== RECORDS PROVIDED

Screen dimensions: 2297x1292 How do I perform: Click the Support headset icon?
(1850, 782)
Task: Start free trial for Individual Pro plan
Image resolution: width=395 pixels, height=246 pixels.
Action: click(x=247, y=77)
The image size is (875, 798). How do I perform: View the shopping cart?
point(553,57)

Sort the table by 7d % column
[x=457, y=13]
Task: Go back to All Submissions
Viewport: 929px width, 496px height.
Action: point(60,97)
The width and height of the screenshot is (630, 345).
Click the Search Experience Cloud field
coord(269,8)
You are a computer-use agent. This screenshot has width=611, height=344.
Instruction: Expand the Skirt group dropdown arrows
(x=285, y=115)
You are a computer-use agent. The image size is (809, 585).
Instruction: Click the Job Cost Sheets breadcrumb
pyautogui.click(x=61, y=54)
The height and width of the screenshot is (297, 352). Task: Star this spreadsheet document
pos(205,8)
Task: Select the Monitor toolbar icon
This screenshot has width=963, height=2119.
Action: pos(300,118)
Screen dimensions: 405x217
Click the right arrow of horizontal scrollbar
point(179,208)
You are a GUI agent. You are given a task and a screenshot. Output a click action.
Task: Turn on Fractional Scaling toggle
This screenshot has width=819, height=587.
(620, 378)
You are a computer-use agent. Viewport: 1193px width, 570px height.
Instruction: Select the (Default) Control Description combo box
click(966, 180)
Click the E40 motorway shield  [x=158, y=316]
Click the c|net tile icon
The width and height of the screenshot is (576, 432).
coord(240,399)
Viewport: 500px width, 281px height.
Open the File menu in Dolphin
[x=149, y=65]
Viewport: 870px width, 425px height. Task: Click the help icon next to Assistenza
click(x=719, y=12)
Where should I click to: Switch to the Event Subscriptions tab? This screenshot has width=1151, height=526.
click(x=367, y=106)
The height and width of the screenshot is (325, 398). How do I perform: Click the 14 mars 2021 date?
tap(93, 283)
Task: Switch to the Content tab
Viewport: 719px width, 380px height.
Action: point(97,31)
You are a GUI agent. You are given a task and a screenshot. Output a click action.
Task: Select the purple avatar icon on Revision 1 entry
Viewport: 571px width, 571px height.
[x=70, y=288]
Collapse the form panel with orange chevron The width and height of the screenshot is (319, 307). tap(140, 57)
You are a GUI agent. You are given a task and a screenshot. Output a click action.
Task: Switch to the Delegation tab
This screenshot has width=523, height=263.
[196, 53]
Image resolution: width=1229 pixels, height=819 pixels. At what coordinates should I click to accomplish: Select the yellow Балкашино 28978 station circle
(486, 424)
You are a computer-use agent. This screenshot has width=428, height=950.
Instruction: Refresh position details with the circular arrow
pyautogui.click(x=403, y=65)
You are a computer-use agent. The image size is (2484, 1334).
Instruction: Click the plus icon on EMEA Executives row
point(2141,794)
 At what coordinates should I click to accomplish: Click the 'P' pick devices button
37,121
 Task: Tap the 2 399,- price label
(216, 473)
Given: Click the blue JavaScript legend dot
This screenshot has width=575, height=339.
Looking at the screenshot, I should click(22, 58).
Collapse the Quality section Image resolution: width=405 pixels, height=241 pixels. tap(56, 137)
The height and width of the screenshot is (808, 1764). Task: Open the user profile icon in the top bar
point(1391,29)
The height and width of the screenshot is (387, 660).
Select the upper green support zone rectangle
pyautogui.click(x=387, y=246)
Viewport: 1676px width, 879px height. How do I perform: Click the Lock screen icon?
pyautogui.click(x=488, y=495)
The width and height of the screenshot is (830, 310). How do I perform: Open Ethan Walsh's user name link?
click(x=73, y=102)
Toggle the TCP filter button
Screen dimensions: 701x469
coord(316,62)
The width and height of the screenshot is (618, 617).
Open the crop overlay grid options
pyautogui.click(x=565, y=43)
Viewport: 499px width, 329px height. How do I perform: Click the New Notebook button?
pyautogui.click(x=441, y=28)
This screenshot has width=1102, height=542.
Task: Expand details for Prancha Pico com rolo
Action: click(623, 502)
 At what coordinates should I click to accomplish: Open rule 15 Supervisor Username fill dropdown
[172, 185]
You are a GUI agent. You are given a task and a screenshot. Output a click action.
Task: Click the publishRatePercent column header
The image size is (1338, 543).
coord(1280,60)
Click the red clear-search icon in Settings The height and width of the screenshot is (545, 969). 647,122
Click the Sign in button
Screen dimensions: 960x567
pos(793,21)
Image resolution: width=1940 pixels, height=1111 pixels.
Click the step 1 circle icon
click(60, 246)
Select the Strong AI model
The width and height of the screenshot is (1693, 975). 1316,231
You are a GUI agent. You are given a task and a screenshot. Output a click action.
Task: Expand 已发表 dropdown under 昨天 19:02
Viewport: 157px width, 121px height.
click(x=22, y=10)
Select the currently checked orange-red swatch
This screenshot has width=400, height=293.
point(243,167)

====

Rewrite all the rows above, replacing "computer-use agent" with "screen-navigation agent" everywhere it occurs and leaving every other word unchanged.

Screen dimensions: 2297x1292 How do I perform: Click the Support headset icon?
(1850, 782)
Task: Start free trial for Individual Pro plan
Image resolution: width=395 pixels, height=246 pixels.
Action: click(x=247, y=77)
The image size is (875, 798). How do I perform: View the shopping cart?
point(553,57)

Sort the table by 7d % column
[x=457, y=13]
Task: Go back to All Submissions
Viewport: 929px width, 496px height.
Action: point(60,97)
The width and height of the screenshot is (630, 345).
Click the Search Experience Cloud field
coord(269,8)
You are a screen-navigation agent. This screenshot has width=611, height=344.
Instruction: Expand the Skirt group dropdown arrows
(x=285, y=115)
You are a screen-navigation agent. The image size is (809, 585).
Instruction: Click the Job Cost Sheets breadcrumb
pyautogui.click(x=61, y=54)
The height and width of the screenshot is (297, 352). Task: Star this spreadsheet document
pos(205,8)
Task: Select the Monitor toolbar icon
This screenshot has width=963, height=2119.
Action: pos(300,118)
Screen dimensions: 405x217
Click the right arrow of horizontal scrollbar
point(179,208)
You are a GUI agent. You are given a task and a screenshot. Output a click action.
Task: Turn on Fractional Scaling toggle
This screenshot has width=819, height=587.
(620, 378)
You are a screen-navigation agent. Viewport: 1193px width, 570px height.
Instruction: Select the (Default) Control Description combo box
click(966, 180)
Click the E40 motorway shield  [x=158, y=316]
Click the c|net tile icon
The width and height of the screenshot is (576, 432).
coord(240,399)
Viewport: 500px width, 281px height.
Open the File menu in Dolphin
[x=149, y=65]
Viewport: 870px width, 425px height. Task: Click the help icon next to Assistenza
click(x=719, y=12)
Where should I click to: Switch to the Event Subscriptions tab? This screenshot has width=1151, height=526.
click(x=367, y=106)
The height and width of the screenshot is (325, 398). How do I perform: Click the 14 mars 2021 date?
tap(93, 283)
Task: Switch to the Content tab
Viewport: 719px width, 380px height.
Action: point(97,31)
You are a GUI agent. You are given a task and a screenshot. Output a click action.
Task: Select the purple avatar icon on Revision 1 entry
Viewport: 571px width, 571px height.
[x=70, y=288]
Collapse the form panel with orange chevron The width and height of the screenshot is (319, 307). tap(140, 57)
You are a GUI agent. You are given a task and a screenshot. Output a click action.
Task: Switch to the Delegation tab
This screenshot has width=523, height=263.
[196, 53]
Image resolution: width=1229 pixels, height=819 pixels. At what coordinates should I click to accomplish: Select the yellow Балкашино 28978 station circle
(486, 424)
You are a screen-navigation agent. This screenshot has width=428, height=950.
Instruction: Refresh position details with the circular arrow
pyautogui.click(x=403, y=65)
You are a screen-navigation agent. The image size is (2484, 1334).
Instruction: Click the plus icon on EMEA Executives row
point(2141,794)
 At what coordinates should I click to accomplish: Click the 'P' pick devices button
37,121
 Task: Tap the 2 399,- price label
(216, 473)
Given: Click the blue JavaScript legend dot
This screenshot has width=575, height=339.
Looking at the screenshot, I should click(22, 58).
Collapse the Quality section Image resolution: width=405 pixels, height=241 pixels. tap(56, 137)
The height and width of the screenshot is (808, 1764). Task: Open the user profile icon in the top bar
point(1391,29)
The height and width of the screenshot is (387, 660).
Select the upper green support zone rectangle
pyautogui.click(x=387, y=246)
Viewport: 1676px width, 879px height. How do I perform: Click the Lock screen icon?
pyautogui.click(x=488, y=495)
The width and height of the screenshot is (830, 310). How do I perform: Open Ethan Walsh's user name link?
click(x=73, y=102)
Toggle the TCP filter button
Screen dimensions: 701x469
coord(316,62)
The width and height of the screenshot is (618, 617).
Open the crop overlay grid options
pyautogui.click(x=565, y=43)
Viewport: 499px width, 329px height. How do I perform: Click the New Notebook button?
pyautogui.click(x=441, y=28)
This screenshot has width=1102, height=542.
Task: Expand details for Prancha Pico com rolo
Action: click(623, 502)
 At what coordinates should I click to accomplish: Open rule 15 Supervisor Username fill dropdown
[172, 185]
You are a GUI agent. You are given a task and a screenshot. Output a click action.
Task: Click the publishRatePercent column header
The image size is (1338, 543).
coord(1280,60)
Click the red clear-search icon in Settings The height and width of the screenshot is (545, 969). 647,122
Click the Sign in button
Screen dimensions: 960x567
pos(793,21)
Image resolution: width=1940 pixels, height=1111 pixels.
Click the step 1 circle icon
click(60, 246)
Select the Strong AI model
The width and height of the screenshot is (1693, 975). 1316,231
You are a GUI agent. You are given a task and a screenshot. Output a click action.
Task: Expand 已发表 dropdown under 昨天 19:02
Viewport: 157px width, 121px height.
click(x=22, y=10)
Select the currently checked orange-red swatch
This screenshot has width=400, height=293.
point(243,167)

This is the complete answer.